Tuesday, May 22, 2012

Tales of the unexpected

So today I met the Duke of Edinburgh who asked me a totally left-field question that formed the springboard for my piece for this month's church magazine - posted below:

I went to the opening of the newly refurbished Bromley and Downham youth centre and had an unexpected conversation with the Duke of Edinburgh. The fact that he was there was not unexpected (the invitation told me he was coming to officially open the facility). And the fact that he spoke to me was not totally unexpected as he carefully made his way around the room speaking to pretty much everyone who’d turned out to see him (which was nice).

What was unexpected was what he asked me. David, Ned and I were representing JusB and between us we explained to him the kind of work we do with young people. The Duke nodded sagely and then clocking the fact that I was a minister (the clerical shirt – a new fetching pale blue one - was the give-away), he asked if I had a parish nearby. I explained that I was a Baptist and had a church in the town centre.

‘Ah,’ he said, ‘are there any Christians in Bromley?’

That was unexpected! I was a bit lost for words, thinking wouldn’t it have been nice to have notice of that particular question. All I could get out was something along the lines of ‘yes, there are; we certainly have quite a few each Sunday…’

He moved on and the people in my group all marvelled at what a strange question it was to ask.

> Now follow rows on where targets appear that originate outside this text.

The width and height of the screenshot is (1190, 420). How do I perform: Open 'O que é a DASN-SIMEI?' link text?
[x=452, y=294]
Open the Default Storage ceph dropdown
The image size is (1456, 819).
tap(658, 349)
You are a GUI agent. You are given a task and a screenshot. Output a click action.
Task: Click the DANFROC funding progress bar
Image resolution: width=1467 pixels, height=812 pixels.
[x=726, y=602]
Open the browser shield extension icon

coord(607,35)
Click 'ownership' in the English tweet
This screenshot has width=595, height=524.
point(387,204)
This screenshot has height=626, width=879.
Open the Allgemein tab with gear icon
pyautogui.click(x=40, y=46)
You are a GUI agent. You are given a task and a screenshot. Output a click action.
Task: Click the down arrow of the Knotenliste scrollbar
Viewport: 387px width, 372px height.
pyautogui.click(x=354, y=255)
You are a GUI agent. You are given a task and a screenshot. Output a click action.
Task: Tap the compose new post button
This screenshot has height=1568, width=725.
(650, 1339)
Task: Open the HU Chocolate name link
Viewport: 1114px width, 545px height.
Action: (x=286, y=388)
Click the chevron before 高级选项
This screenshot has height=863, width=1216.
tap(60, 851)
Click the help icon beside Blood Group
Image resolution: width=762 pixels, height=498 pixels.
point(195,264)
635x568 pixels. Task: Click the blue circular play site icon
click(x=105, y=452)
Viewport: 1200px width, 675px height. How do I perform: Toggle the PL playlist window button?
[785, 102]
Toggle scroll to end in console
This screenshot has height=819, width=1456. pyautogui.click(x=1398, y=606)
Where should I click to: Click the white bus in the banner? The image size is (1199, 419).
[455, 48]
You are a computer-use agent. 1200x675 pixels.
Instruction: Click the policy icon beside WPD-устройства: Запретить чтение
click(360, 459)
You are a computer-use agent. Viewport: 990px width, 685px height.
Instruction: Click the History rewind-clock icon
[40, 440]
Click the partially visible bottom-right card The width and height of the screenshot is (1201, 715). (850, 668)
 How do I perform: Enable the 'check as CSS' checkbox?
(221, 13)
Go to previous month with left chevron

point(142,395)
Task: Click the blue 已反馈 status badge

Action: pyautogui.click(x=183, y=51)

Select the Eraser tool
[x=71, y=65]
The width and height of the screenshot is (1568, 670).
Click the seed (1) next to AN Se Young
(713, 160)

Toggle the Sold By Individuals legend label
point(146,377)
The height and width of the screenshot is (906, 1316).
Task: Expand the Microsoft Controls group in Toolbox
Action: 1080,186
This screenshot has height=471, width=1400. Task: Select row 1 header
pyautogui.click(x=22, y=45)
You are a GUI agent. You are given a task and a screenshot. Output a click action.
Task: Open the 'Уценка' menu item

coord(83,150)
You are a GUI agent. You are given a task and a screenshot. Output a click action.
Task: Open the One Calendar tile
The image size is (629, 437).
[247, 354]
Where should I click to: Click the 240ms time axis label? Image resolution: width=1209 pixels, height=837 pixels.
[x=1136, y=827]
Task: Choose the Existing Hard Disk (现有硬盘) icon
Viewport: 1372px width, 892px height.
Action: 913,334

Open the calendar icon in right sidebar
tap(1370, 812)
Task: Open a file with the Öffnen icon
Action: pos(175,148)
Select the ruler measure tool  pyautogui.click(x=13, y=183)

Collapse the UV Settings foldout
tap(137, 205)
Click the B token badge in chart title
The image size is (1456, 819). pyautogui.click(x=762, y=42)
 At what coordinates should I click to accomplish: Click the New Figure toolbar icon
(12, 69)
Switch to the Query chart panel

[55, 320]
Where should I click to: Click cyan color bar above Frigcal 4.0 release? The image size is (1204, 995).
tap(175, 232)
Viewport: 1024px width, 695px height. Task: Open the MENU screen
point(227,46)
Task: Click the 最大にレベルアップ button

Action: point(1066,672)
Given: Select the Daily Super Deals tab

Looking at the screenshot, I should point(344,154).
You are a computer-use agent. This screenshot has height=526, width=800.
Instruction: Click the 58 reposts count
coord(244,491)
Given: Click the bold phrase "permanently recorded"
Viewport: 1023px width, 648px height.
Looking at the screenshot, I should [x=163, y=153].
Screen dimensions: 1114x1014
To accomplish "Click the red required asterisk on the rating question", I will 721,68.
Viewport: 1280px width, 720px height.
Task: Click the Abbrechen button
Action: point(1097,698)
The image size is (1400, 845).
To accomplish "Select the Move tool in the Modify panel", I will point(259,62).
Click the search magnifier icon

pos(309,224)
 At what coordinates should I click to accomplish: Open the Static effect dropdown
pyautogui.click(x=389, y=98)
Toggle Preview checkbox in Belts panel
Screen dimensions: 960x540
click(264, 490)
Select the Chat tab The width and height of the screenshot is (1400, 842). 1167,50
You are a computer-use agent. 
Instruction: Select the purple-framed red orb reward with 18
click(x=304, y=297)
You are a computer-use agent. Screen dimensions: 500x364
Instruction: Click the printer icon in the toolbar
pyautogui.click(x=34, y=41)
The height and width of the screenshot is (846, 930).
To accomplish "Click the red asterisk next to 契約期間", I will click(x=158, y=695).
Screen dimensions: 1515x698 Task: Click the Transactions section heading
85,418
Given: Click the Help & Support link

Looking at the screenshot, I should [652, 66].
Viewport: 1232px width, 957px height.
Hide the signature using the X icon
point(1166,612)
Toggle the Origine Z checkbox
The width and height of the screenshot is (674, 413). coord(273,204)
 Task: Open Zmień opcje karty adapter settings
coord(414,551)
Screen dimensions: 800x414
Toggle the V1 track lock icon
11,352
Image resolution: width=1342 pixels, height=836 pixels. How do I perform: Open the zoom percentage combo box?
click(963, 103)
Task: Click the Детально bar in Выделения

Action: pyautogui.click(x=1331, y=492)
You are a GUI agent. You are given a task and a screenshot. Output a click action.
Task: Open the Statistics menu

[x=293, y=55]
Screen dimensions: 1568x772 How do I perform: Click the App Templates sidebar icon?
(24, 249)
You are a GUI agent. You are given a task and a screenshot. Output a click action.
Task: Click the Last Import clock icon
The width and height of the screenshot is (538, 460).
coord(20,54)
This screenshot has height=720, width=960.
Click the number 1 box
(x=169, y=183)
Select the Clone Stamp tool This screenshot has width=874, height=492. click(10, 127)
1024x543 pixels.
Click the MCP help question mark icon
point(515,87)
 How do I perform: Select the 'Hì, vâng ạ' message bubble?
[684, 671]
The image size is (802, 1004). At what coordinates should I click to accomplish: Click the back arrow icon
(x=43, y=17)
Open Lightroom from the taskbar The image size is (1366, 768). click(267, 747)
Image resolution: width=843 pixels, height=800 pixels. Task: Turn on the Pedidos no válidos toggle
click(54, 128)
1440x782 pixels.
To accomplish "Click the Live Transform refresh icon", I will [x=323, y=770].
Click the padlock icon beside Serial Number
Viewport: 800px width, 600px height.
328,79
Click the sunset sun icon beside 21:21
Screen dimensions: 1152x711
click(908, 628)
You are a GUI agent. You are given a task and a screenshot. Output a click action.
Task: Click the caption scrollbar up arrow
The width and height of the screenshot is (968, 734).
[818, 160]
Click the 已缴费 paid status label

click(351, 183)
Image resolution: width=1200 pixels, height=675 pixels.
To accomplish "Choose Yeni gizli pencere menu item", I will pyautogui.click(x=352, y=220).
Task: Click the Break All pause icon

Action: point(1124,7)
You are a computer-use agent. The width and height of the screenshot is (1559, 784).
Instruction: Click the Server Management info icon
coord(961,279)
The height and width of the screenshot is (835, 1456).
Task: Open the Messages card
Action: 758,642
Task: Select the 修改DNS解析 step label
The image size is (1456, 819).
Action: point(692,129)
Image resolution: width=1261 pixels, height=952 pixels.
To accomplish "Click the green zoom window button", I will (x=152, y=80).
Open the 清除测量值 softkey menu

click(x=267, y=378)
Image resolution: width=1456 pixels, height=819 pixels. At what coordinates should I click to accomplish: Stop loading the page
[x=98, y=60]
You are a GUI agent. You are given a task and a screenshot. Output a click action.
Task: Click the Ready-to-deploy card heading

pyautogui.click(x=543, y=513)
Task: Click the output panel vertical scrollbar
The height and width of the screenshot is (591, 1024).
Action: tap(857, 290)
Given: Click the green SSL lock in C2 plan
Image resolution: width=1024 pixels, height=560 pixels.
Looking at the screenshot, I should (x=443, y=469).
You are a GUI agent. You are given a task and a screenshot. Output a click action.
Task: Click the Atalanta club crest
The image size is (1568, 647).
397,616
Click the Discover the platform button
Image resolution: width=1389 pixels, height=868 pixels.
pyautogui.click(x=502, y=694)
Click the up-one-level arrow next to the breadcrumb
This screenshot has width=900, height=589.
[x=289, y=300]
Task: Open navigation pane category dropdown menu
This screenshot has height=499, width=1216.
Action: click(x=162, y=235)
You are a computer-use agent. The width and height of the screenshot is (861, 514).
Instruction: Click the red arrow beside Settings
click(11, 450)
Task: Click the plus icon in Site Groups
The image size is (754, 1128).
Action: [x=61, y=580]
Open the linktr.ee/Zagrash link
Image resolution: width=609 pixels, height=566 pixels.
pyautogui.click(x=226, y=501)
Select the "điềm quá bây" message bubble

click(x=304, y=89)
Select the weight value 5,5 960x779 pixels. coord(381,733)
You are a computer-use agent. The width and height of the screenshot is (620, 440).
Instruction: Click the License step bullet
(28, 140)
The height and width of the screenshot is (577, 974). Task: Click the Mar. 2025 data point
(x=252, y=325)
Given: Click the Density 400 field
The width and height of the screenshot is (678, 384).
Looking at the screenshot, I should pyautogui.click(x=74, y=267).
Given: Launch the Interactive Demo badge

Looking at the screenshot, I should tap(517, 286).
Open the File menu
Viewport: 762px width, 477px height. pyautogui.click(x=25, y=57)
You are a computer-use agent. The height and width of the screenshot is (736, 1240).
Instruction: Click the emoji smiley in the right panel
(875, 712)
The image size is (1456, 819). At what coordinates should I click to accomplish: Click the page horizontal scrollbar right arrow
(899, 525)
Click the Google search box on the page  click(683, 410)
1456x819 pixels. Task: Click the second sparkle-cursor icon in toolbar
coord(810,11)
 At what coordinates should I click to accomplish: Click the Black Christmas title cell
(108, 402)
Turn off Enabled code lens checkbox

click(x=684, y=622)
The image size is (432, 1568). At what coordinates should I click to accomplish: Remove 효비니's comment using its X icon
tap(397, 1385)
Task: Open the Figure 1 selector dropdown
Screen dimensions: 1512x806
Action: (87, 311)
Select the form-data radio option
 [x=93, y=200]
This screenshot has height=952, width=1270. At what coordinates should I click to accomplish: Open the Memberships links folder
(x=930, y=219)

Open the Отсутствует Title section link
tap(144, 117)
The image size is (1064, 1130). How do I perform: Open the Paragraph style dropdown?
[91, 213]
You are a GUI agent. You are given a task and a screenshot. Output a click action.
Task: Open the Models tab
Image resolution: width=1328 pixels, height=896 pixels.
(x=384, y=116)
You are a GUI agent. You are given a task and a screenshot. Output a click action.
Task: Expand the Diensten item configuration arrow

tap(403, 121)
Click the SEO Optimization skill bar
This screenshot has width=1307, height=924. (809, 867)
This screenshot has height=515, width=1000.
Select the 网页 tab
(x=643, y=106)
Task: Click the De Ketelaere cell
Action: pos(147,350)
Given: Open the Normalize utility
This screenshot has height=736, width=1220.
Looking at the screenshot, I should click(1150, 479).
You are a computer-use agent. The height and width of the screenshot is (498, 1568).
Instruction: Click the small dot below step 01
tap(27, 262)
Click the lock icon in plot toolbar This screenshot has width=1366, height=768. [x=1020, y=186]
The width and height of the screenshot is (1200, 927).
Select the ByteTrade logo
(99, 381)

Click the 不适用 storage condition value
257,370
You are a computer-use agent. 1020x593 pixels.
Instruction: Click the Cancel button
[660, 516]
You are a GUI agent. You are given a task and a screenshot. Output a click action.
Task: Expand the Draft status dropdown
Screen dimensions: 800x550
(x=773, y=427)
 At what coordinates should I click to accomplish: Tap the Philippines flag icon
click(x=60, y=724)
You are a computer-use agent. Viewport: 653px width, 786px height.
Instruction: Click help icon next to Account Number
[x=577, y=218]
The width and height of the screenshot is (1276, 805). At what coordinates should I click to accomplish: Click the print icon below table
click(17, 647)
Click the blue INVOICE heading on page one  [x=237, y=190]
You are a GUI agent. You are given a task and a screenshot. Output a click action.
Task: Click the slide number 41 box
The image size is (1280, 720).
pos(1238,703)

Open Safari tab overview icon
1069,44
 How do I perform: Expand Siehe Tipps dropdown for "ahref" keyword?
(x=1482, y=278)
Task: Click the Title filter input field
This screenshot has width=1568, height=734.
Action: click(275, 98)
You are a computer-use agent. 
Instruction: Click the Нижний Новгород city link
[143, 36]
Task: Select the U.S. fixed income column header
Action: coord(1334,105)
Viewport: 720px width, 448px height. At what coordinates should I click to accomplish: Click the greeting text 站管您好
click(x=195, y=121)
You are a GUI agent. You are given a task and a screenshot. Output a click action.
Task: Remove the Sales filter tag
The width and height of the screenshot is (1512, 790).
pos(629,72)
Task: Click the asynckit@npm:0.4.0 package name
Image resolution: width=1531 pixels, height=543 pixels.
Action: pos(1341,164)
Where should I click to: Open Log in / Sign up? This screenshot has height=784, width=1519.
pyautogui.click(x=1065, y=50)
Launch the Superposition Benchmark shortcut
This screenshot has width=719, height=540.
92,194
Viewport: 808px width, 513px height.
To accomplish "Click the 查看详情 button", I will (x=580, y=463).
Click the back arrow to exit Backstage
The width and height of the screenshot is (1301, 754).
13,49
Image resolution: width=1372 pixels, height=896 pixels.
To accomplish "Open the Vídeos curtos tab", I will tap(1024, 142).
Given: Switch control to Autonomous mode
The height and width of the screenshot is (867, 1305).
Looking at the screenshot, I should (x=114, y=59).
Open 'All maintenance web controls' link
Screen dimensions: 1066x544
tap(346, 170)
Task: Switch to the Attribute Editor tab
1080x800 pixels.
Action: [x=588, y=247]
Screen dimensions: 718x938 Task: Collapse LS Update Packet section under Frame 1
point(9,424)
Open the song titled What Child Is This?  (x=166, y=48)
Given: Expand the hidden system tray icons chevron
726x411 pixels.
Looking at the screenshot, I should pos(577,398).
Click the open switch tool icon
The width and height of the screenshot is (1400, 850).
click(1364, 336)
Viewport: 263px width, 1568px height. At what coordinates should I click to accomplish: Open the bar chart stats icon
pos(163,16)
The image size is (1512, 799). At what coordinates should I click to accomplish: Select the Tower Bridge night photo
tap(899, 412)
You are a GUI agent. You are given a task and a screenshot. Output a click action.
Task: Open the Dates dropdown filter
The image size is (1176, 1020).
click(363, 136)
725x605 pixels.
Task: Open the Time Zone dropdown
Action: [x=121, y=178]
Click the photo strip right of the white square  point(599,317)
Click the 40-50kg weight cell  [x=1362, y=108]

The more I reflected on it, the more I felt it was a really interesting question. I have no idea whether the Duke was being anything more than mildly witty, passing the time of day with a group of people who had turned out to welcome him to their neck of the woods.

I thought about his question again as a small group of us settled down to read Romans 12 together at the church Bible study. Here Paul, having magisterially outlined what God has achieved for us through Jesus, how he has created a single people from every nation of the world through their allegiance to Israel’s messiah, spells out how we should live in the world in the light of our new identity.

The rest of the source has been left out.